The ACO REACH (Realizing Equity, Access, and Community Health) model, which began in January 2023 and runs through 2026, is an active CMMI initiative that evolved from the earlier Global and Professional Direct Contracting model.11CMS. ACO Realizing Equity, Access, and Community Health Model It offers two risk-sharing tracks: a professional track with 50 percent shared savings and losses, and a global track with 100 percent exposure. As of 2026, 74 ACOs participate. CMS has stopped accepting new applicants for the remainder of the model.11CMS. ACO Realizing Equity, Access, and Community Health Model

ACO REACH is scheduled to expire at the end of 2026 and will be replaced by the Long-term Enhanced ACO Design (LEAD) model. LEAD features a ten-year performance period — the longest CMS has ever established — with benchmarks set at the outset and maintained for the full decade rather than being reset periodically. It retains dual risk-sharing tracks, adds episode-based arrangements with specialists, and includes provisions for rural providers with lower patient-count thresholds.12Healthcare Dive. CMS Announces ACO LEAD Model to Replace ACO REACH The design is intended to address the financial unpredictability and administrative complexity that limited participation in earlier models.

The Broader Landscape of CMMI Models

CMMI continues to develop and test new value-based payment models across specialties and settings. In late 2025, the agency released nine new models, reflecting the breadth of VBP ambitions:13American Academy of Family Physicians. New CMMI Models

  • LEAD: The ACO REACH successor described above, launching January 2027.
  • ACCESS (Advancing Chronic Care with Effective, Scalable Solutions): Payments for technology-supported chronic disease management tied to outcomes, running from July 2026 through June 2036.
  • MAHA ELEVATE: Approximately $100 million in cooperative agreements for up to 30 organizations to support evidence-based lifestyle and functional medicine not traditionally covered by Medicare.
  • WISeR (Wasteful and Inappropriate Service Reduction): A mandatory prior-authorization model for certain procedures in six designated states.
  • ASM (Ambulatory Specialty Model): A mandatory model for heart failure and low-back pain specialists beginning January 2027, requiring collaborative agreements with primary care clinicians.
  • Prescription drug models (BALANCE, GUARD, GLOBE, GENEROUS): Various models addressing drug pricing through negotiated or most-favored-nation pricing approaches in both Medicare and Medicaid.

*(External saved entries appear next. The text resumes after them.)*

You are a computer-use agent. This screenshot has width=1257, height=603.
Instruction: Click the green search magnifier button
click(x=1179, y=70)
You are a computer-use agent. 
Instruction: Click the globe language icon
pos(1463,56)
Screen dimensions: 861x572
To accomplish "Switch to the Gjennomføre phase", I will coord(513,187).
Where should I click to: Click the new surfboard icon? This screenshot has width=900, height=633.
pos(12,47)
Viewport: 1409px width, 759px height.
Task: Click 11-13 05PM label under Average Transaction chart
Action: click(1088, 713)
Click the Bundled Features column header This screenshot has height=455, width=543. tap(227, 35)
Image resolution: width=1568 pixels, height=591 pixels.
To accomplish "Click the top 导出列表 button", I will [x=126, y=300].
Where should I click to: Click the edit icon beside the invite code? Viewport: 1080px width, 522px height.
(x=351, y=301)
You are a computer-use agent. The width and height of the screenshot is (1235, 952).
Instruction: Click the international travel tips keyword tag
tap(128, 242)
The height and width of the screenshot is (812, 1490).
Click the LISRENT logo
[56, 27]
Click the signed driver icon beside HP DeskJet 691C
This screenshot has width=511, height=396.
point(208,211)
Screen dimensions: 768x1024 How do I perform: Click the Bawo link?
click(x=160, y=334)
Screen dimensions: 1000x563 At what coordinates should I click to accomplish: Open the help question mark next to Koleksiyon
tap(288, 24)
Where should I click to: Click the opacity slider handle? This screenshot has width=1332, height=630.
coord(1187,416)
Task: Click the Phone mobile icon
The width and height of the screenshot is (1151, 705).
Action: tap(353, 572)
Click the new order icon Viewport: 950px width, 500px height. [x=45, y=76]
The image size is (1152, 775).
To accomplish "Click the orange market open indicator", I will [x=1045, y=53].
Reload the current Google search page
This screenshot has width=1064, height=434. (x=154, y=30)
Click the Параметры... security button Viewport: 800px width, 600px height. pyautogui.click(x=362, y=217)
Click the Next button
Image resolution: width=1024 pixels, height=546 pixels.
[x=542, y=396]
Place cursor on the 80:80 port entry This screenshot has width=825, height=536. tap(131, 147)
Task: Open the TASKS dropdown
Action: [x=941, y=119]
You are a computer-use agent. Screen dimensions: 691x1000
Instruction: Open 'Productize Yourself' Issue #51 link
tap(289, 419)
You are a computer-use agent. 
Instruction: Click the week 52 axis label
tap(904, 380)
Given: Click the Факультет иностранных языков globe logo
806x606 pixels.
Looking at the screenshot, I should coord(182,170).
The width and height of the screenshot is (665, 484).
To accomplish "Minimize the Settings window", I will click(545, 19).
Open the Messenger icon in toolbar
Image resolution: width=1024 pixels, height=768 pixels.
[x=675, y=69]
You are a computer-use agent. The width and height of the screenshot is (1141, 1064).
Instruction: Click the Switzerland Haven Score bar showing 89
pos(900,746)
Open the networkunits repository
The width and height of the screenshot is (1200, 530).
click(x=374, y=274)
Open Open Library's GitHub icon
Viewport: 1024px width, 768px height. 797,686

At the same time, CMMI ended several earlier models. The Primary Care First model, which included 2,175 participating practices, was terminated after an evaluation found it increased Medicare expenditures by 1.3 percent without reducing hospitalizations.14Congress.gov. CRS In Focus: CMS Innovation Center Models The Maryland Total Cost of Care model, an all-payer arrangement active since 2019, ended to make way for the new AHEAD (Achieving Healthcare Efficiency through Accountable Design) model, with Maryland’s transition beginning in January 2026.15CMS. Maryland Total Cost of Care Model

Structural Limitations and Ongoing Debate

Despite more than a decade of expansion, value-based purchasing in Medicare still operates largely within the fee-for-service framework. ACO models like REACH and the Shared Savings Program adjust payments after the fact based on spending trends, but they lack the prospective utilization management, network control, and real-time data access that Medicare Advantage plans use to manage costs directly.16Health Affairs. The LEAD Model and the Remaining Structural Limits of Fee-for-Service Value-Based Care Financial accountability for ACOs has expanded steadily, but the operational tools to act on that accountability — controlling specialist referrals, managing billing in real time, integrating data across providers — remain limited and largely retrospective.

Whether newer models like LEAD and AHEAD can close that gap between financial risk and operational authority is an open question that will shape the next phase of value-based care in the United States.